Fatigue is the best pillow. - Benjamin Franklin
Day 33 and that is what I'm experiencing. Fatigue! I don't know exactly what old Ben was thinking, but I'm sure not liking this fatigue. I guess I'm beginning to reach a point in this course of chemotherapy and radiation where this side effect, fatigue, is becoming prominent.
I am finding that I am reasonably functional for about 6 to 7 hours currently. Today should have been a pretty easy day. I only had my 15 minute radiation treatment. Then I drove over to my CPA's office to drop off some tax papers (yes, I'm one of those who seems to perpetually be on an extension each year even though my taxes are quite simple these days). And then I drove to the Walmart to pick up a couple prescriptions awaiting me. And, then it was back to Judy's house. It was about 3 PM.
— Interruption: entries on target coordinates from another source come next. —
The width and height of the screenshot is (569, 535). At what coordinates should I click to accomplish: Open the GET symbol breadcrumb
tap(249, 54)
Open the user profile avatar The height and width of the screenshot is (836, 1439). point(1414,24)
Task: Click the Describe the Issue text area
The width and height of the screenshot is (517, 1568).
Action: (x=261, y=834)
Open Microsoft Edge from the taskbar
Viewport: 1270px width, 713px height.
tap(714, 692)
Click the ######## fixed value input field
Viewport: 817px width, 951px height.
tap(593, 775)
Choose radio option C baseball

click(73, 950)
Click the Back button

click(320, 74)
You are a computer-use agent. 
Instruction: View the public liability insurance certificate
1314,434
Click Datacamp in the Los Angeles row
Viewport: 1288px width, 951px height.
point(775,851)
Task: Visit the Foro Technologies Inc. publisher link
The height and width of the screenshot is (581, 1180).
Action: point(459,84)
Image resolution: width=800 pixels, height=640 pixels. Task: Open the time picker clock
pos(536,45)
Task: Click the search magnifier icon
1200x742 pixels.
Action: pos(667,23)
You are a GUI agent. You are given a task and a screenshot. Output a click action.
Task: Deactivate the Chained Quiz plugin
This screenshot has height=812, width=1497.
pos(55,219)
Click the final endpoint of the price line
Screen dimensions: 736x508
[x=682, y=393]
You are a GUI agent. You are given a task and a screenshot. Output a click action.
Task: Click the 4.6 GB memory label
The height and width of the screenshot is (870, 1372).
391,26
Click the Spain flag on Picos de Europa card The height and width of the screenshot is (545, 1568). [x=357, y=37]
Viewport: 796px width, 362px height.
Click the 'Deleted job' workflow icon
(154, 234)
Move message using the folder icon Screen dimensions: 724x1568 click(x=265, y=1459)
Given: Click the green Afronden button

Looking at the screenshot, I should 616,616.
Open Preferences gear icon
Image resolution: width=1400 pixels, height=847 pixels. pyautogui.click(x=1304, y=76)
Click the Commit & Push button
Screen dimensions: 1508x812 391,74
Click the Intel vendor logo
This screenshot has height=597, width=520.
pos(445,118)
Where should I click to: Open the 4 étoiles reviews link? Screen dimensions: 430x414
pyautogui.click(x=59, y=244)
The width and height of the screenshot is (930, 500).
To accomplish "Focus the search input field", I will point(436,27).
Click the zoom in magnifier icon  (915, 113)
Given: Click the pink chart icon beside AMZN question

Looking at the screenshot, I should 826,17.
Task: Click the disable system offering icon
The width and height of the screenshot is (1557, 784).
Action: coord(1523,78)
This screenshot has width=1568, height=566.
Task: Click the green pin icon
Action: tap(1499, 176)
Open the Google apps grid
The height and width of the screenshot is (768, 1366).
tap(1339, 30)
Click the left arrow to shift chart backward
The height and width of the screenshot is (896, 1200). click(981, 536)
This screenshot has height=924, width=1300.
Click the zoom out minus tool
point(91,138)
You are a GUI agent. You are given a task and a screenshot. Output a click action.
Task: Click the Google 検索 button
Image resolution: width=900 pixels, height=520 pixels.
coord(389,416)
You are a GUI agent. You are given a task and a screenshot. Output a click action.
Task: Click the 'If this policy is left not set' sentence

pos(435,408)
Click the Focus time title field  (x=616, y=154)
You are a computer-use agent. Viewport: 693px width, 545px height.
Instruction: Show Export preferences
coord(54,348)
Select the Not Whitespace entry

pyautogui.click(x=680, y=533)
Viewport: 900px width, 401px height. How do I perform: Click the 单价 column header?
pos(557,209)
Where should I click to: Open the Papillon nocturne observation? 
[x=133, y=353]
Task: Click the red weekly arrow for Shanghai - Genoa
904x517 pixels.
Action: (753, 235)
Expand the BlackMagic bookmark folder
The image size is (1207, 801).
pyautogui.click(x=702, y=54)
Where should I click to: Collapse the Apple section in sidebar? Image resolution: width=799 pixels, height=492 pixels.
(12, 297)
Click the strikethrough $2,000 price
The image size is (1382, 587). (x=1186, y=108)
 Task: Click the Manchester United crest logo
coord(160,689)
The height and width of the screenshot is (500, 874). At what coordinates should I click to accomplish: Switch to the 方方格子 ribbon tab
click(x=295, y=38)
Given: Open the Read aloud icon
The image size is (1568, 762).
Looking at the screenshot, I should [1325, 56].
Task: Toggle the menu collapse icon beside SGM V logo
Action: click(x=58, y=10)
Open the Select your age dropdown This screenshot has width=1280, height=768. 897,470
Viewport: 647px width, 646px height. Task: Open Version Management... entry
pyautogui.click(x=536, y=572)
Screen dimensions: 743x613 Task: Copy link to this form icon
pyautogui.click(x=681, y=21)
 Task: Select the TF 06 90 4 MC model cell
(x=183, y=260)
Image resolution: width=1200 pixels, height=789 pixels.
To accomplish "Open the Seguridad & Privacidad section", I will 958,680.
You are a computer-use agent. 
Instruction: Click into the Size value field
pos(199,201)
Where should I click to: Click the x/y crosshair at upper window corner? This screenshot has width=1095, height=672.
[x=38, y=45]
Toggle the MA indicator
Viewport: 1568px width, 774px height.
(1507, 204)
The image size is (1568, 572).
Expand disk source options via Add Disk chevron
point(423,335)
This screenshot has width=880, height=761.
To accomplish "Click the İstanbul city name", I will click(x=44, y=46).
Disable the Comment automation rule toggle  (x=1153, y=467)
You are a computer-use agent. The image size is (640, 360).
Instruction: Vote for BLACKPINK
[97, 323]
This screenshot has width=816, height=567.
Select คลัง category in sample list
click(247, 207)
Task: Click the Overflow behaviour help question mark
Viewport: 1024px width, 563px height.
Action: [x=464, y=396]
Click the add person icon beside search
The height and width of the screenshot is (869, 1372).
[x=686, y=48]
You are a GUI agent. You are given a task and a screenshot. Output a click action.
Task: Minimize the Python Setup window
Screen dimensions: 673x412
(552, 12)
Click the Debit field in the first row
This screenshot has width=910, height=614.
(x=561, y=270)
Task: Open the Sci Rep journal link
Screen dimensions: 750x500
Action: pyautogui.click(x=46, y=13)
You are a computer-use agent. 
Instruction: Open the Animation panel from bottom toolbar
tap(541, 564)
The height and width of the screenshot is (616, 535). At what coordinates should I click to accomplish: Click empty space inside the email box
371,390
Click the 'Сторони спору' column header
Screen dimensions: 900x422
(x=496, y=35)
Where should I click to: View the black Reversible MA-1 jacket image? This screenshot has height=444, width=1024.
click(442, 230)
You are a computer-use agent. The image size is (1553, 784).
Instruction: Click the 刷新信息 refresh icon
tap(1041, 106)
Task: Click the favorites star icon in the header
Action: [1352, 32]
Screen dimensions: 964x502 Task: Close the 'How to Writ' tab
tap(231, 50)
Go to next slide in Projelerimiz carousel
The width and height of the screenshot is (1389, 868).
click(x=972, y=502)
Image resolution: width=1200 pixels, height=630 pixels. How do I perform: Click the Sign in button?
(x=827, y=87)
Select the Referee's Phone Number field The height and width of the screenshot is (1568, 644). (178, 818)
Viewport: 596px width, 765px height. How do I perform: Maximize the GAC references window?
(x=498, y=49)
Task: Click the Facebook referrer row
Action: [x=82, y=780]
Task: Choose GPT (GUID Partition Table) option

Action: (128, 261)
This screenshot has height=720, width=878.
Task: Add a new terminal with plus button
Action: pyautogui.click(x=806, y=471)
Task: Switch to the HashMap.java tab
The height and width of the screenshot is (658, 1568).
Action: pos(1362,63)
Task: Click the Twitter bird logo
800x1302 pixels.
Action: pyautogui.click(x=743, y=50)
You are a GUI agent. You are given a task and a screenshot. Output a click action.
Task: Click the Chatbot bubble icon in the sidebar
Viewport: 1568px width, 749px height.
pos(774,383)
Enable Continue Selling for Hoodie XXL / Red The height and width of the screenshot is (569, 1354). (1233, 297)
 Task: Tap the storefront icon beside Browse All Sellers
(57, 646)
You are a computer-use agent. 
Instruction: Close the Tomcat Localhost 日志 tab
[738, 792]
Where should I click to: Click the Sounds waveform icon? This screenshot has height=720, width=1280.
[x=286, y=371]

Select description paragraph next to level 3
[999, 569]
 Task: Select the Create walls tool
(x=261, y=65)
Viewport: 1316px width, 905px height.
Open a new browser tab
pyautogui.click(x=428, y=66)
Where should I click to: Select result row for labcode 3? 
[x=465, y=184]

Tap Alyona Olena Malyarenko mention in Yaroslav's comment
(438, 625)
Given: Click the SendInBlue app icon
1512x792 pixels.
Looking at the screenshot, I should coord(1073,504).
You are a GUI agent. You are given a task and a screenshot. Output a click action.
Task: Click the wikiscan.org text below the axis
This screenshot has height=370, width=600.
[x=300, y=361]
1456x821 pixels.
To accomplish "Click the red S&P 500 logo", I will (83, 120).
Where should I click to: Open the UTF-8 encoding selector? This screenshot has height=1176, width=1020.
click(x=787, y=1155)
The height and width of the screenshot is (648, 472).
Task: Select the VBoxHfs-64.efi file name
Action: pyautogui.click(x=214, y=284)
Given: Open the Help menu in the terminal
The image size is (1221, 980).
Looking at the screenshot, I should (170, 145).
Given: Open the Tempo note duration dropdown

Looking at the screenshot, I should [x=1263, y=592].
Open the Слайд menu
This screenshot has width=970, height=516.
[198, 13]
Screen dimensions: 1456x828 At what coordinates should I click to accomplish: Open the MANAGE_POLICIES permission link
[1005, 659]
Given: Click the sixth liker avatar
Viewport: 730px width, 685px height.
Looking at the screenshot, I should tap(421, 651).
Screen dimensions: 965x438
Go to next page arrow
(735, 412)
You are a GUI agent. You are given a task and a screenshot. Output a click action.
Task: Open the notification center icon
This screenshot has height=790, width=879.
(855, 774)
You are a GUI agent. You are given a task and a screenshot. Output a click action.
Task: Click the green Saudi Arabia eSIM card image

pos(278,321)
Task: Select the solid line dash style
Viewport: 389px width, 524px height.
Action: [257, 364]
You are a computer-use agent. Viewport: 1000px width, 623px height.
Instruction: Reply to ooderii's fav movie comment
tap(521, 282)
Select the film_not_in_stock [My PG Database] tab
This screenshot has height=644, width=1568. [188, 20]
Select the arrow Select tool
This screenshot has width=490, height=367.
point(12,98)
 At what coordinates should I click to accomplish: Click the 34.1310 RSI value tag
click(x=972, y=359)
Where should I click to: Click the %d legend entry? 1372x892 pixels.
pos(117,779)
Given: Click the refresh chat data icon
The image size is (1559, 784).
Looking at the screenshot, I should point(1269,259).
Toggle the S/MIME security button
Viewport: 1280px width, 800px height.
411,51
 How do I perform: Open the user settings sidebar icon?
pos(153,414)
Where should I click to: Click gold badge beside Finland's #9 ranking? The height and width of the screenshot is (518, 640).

I had to drag myself into the house and up the one flight of stairs to one of the spare bedrooms I'm using. I then parked myself on the bed and that was it. I didn't fall asleep. I answered emails and texts. But, I didn't have any energy to tackle any of the projects I had on my agenda for this afternoon. This is just not me. Sadly, I think this is going to get worse before it gets better. I have one more day of radiation this week.
Tomorrow, Carolyn is driving in from West Virginia to pick me up, take me over to the Cancer Center and then we'll drive back to West Virginia for the weekend. Monday she'll drive me back and I'll have another week of the same regimen . . . radiation five days, chemotherapy one day and a meeting with a new doctor after chemo on Wednesday. Only three more weeks to go. I will be finished with all the chemo and radiation on October 25th. Frankly, at this point, it seems like that could be a lifetime away.
By sometime next week I may begin to have difficulty eating traditional meals due to the effects of the radiation as well as the chemo. I was forewarned of this by Rodney Huff, my medical oncologist's “first officer.” So, I may move to smoothies and pureed foods. And, if it gets even more difficult, I may have a feeding tube inserted.
Don't get the wrong idea. I'm really not whining or complaining. Based on everything that led up to this circumstance, I could be pushing up daisies. I'm thankful and in awe that I'm alive and able to experience this adventure. What's the old saying, “When the going gets tough, the tough get going?” I'm not the first person to go through this and I'm surely not going to be the last. And, so far, I'm doing great. I work very hard at keeping my attitude up. But, that doesn't mean I don't have 'my times.'
Not much else to say right now. Again, I remind you that at the beginning of this series of articles there would be some boring posts. It takes energy to keep the wheels turning in the brain to generate interesting prose. That energy is not in me tonight. So, with that I'll simply say . . .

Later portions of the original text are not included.